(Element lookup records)
** start **

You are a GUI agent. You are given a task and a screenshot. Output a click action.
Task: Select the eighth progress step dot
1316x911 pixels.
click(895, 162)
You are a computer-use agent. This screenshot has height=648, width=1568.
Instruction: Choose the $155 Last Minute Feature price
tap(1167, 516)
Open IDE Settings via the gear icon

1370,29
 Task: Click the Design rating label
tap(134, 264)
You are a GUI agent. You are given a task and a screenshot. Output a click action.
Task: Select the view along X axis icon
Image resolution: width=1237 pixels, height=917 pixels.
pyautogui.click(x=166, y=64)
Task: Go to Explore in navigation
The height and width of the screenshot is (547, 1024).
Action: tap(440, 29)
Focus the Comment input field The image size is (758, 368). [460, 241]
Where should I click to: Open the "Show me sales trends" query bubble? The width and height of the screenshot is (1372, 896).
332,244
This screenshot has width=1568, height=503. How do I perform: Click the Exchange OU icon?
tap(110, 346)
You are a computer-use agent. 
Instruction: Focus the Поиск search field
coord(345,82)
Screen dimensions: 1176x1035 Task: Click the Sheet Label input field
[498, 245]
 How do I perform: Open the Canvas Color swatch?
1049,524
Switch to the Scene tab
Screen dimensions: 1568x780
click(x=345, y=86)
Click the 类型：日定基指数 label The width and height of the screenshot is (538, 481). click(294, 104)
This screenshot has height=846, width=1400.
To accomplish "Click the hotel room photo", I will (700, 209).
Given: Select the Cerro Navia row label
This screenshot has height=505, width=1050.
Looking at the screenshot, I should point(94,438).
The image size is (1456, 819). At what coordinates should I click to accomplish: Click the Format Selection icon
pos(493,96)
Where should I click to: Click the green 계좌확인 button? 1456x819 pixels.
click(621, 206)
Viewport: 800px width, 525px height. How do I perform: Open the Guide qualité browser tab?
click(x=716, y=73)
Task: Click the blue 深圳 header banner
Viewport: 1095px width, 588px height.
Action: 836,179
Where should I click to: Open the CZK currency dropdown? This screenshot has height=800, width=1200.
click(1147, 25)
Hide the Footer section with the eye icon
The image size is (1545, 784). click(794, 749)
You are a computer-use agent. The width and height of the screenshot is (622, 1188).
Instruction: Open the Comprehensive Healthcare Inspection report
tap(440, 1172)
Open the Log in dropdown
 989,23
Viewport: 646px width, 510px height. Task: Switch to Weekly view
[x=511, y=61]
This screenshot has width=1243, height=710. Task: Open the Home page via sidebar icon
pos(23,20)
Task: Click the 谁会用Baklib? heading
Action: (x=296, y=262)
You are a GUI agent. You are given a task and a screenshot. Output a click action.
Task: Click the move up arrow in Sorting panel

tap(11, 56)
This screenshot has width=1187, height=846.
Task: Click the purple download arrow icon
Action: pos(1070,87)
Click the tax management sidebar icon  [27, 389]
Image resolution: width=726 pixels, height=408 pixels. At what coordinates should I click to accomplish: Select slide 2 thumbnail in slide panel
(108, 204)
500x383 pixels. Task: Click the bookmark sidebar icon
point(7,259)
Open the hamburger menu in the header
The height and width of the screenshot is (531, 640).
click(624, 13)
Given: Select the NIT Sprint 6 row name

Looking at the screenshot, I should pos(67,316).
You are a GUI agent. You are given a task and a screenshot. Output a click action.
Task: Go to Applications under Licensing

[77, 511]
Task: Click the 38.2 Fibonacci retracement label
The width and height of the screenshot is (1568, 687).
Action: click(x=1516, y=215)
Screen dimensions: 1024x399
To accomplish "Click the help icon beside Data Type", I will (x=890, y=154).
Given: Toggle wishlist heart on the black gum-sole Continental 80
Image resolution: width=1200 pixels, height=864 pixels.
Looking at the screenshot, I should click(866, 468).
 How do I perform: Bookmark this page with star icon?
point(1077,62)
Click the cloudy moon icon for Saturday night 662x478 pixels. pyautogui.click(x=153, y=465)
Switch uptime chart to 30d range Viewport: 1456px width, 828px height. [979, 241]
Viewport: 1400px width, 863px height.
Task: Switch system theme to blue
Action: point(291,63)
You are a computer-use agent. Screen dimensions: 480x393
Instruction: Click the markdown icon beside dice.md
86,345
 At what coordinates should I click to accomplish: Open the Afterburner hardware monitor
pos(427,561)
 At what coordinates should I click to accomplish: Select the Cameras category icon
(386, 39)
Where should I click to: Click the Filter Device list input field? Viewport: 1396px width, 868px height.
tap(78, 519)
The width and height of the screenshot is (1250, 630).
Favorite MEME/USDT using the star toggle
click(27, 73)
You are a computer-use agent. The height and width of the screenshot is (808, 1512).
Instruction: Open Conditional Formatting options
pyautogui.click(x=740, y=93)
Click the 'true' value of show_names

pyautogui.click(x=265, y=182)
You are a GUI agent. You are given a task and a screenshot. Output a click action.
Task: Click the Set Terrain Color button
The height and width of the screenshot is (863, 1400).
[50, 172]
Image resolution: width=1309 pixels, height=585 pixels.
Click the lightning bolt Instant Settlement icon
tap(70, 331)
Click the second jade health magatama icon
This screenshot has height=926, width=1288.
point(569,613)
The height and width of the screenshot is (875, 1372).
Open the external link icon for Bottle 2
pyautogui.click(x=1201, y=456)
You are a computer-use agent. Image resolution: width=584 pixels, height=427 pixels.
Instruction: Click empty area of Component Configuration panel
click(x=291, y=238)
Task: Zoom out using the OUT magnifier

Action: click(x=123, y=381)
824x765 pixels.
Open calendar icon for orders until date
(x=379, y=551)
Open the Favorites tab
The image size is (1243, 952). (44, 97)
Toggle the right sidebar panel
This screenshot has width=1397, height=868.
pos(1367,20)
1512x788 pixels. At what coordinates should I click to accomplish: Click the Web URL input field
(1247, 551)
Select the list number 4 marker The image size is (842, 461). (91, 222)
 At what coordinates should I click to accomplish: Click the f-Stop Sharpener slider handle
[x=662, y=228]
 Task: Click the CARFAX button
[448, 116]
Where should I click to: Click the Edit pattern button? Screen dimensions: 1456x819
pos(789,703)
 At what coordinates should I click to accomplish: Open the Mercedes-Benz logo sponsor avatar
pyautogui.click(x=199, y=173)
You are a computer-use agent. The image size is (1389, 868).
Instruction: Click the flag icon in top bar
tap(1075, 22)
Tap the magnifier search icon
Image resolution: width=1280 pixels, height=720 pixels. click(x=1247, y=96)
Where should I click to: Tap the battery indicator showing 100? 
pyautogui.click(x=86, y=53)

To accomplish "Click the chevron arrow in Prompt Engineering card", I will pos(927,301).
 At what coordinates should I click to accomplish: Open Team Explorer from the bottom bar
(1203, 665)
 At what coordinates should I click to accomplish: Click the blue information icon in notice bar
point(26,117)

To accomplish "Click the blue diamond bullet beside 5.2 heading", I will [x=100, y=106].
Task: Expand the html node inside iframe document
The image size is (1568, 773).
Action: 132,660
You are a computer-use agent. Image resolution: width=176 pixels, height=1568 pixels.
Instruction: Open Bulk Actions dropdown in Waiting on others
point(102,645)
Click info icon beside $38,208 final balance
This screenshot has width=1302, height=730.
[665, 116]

** end **

> EXERCISE BRIEF:
Edit the items above so that every occurrence of "Where should I click to" reads "Where do I click to", and leave everything else unchanged.

> WRITTEN SOLUTION:
You are a GUI agent. You are given a task and a screenshot. Output a click action.
Task: Select the eighth progress step dot
1316x911 pixels.
click(895, 162)
You are a computer-use agent. This screenshot has height=648, width=1568.
Instruction: Choose the $155 Last Minute Feature price
tap(1167, 516)
Open IDE Settings via the gear icon

1370,29
 Task: Click the Design rating label
tap(134, 264)
You are a GUI agent. You are given a task and a screenshot. Output a click action.
Task: Select the view along X axis icon
Image resolution: width=1237 pixels, height=917 pixels.
pyautogui.click(x=166, y=64)
Task: Go to Explore in navigation
The height and width of the screenshot is (547, 1024).
Action: tap(440, 29)
Focus the Comment input field The image size is (758, 368). [460, 241]
Where do I click to: Open the "Show me sales trends" query bubble? The width and height of the screenshot is (1372, 896).
332,244
This screenshot has width=1568, height=503. How do I perform: Click the Exchange OU icon?
tap(110, 346)
You are a computer-use agent. 
Instruction: Focus the Поиск search field
coord(345,82)
Screen dimensions: 1176x1035 Task: Click the Sheet Label input field
[498, 245]
 How do I perform: Open the Canvas Color swatch?
1049,524
Switch to the Scene tab
Screen dimensions: 1568x780
click(x=345, y=86)
Click the 类型：日定基指数 label The width and height of the screenshot is (538, 481). click(294, 104)
This screenshot has height=846, width=1400.
To accomplish "Click the hotel room photo", I will (700, 209).
Given: Select the Cerro Navia row label
This screenshot has height=505, width=1050.
Looking at the screenshot, I should point(94,438).
The image size is (1456, 819). At what coordinates should I click to accomplish: Click the Format Selection icon
pos(493,96)
Where do I click to: Click the green 계좌확인 button? 1456x819 pixels.
click(621, 206)
Viewport: 800px width, 525px height. How do I perform: Open the Guide qualité browser tab?
click(x=716, y=73)
Task: Click the blue 深圳 header banner
Viewport: 1095px width, 588px height.
Action: 836,179
Where do I click to: Open the CZK currency dropdown? This screenshot has height=800, width=1200.
click(1147, 25)
Hide the Footer section with the eye icon
The image size is (1545, 784). click(794, 749)
You are a computer-use agent. The width and height of the screenshot is (622, 1188).
Instruction: Open the Comprehensive Healthcare Inspection report
tap(440, 1172)
Open the Log in dropdown
 989,23
Viewport: 646px width, 510px height. Task: Switch to Weekly view
[x=511, y=61]
This screenshot has width=1243, height=710. Task: Open the Home page via sidebar icon
pos(23,20)
Task: Click the 谁会用Baklib? heading
Action: (x=296, y=262)
You are a GUI agent. You are given a task and a screenshot. Output a click action.
Task: Click the move up arrow in Sorting panel

tap(11, 56)
This screenshot has width=1187, height=846.
Task: Click the purple download arrow icon
Action: pos(1070,87)
Click the tax management sidebar icon  [27, 389]
Image resolution: width=726 pixels, height=408 pixels. At what coordinates should I click to accomplish: Select slide 2 thumbnail in slide panel
(108, 204)
500x383 pixels. Task: Click the bookmark sidebar icon
point(7,259)
Open the hamburger menu in the header
The height and width of the screenshot is (531, 640).
click(624, 13)
Given: Select the NIT Sprint 6 row name

Looking at the screenshot, I should pos(67,316).
You are a GUI agent. You are given a task and a screenshot. Output a click action.
Task: Go to Applications under Licensing

[77, 511]
Task: Click the 38.2 Fibonacci retracement label
The width and height of the screenshot is (1568, 687).
Action: click(x=1516, y=215)
Screen dimensions: 1024x399
To accomplish "Click the help icon beside Data Type", I will (x=890, y=154).
Given: Toggle wishlist heart on the black gum-sole Continental 80
Image resolution: width=1200 pixels, height=864 pixels.
Looking at the screenshot, I should click(866, 468).
 How do I perform: Bookmark this page with star icon?
point(1077,62)
Click the cloudy moon icon for Saturday night 662x478 pixels. pyautogui.click(x=153, y=465)
Switch uptime chart to 30d range Viewport: 1456px width, 828px height. [979, 241]
Viewport: 1400px width, 863px height.
Task: Switch system theme to blue
Action: point(291,63)
You are a computer-use agent. Screen dimensions: 480x393
Instruction: Click the markdown icon beside dice.md
86,345
 At what coordinates should I click to accomplish: Open the Afterburner hardware monitor
pos(427,561)
 At what coordinates should I click to accomplish: Select the Cameras category icon
(386, 39)
Where do I click to: Click the Filter Device list input field? Viewport: 1396px width, 868px height.
tap(78, 519)
The width and height of the screenshot is (1250, 630).
Favorite MEME/USDT using the star toggle
click(27, 73)
You are a computer-use agent. The height and width of the screenshot is (808, 1512).
Instruction: Open Conditional Formatting options
pyautogui.click(x=740, y=93)
Click the 'true' value of show_names

pyautogui.click(x=265, y=182)
You are a GUI agent. You are given a task and a screenshot. Output a click action.
Task: Click the Set Terrain Color button
The height and width of the screenshot is (863, 1400).
[50, 172]
Image resolution: width=1309 pixels, height=585 pixels.
Click the lightning bolt Instant Settlement icon
tap(70, 331)
Click the second jade health magatama icon
This screenshot has height=926, width=1288.
point(569,613)
The height and width of the screenshot is (875, 1372).
Open the external link icon for Bottle 2
pyautogui.click(x=1201, y=456)
You are a computer-use agent. Image resolution: width=584 pixels, height=427 pixels.
Instruction: Click empty area of Component Configuration panel
click(x=291, y=238)
Task: Zoom out using the OUT magnifier

Action: click(x=123, y=381)
824x765 pixels.
Open calendar icon for orders until date
(x=379, y=551)
Open the Favorites tab
The image size is (1243, 952). (44, 97)
Toggle the right sidebar panel
This screenshot has width=1397, height=868.
pos(1367,20)
1512x788 pixels. At what coordinates should I click to accomplish: Click the Web URL input field
(1247, 551)
Select the list number 4 marker The image size is (842, 461). (91, 222)
 At what coordinates should I click to accomplish: Click the f-Stop Sharpener slider handle
[x=662, y=228]
 Task: Click the CARFAX button
[448, 116]
Where do I click to: Click the Edit pattern button? Screen dimensions: 1456x819
pos(789,703)
 At what coordinates should I click to accomplish: Open the Mercedes-Benz logo sponsor avatar
pyautogui.click(x=199, y=173)
You are a computer-use agent. The image size is (1389, 868).
Instruction: Click the flag icon in top bar
tap(1075, 22)
Tap the magnifier search icon
Image resolution: width=1280 pixels, height=720 pixels. click(x=1247, y=96)
Where do I click to: Tap the battery indicator showing 100? 
pyautogui.click(x=86, y=53)

To accomplish "Click the chevron arrow in Prompt Engineering card", I will pos(927,301).
 At what coordinates should I click to accomplish: Open Team Explorer from the bottom bar
(1203, 665)
 At what coordinates should I click to accomplish: Click the blue information icon in notice bar
point(26,117)

To accomplish "Click the blue diamond bullet beside 5.2 heading", I will [x=100, y=106].
Task: Expand the html node inside iframe document
The image size is (1568, 773).
Action: 132,660
You are a computer-use agent. Image resolution: width=176 pixels, height=1568 pixels.
Instruction: Open Bulk Actions dropdown in Waiting on others
point(102,645)
Click info icon beside $38,208 final balance
This screenshot has width=1302, height=730.
[665, 116]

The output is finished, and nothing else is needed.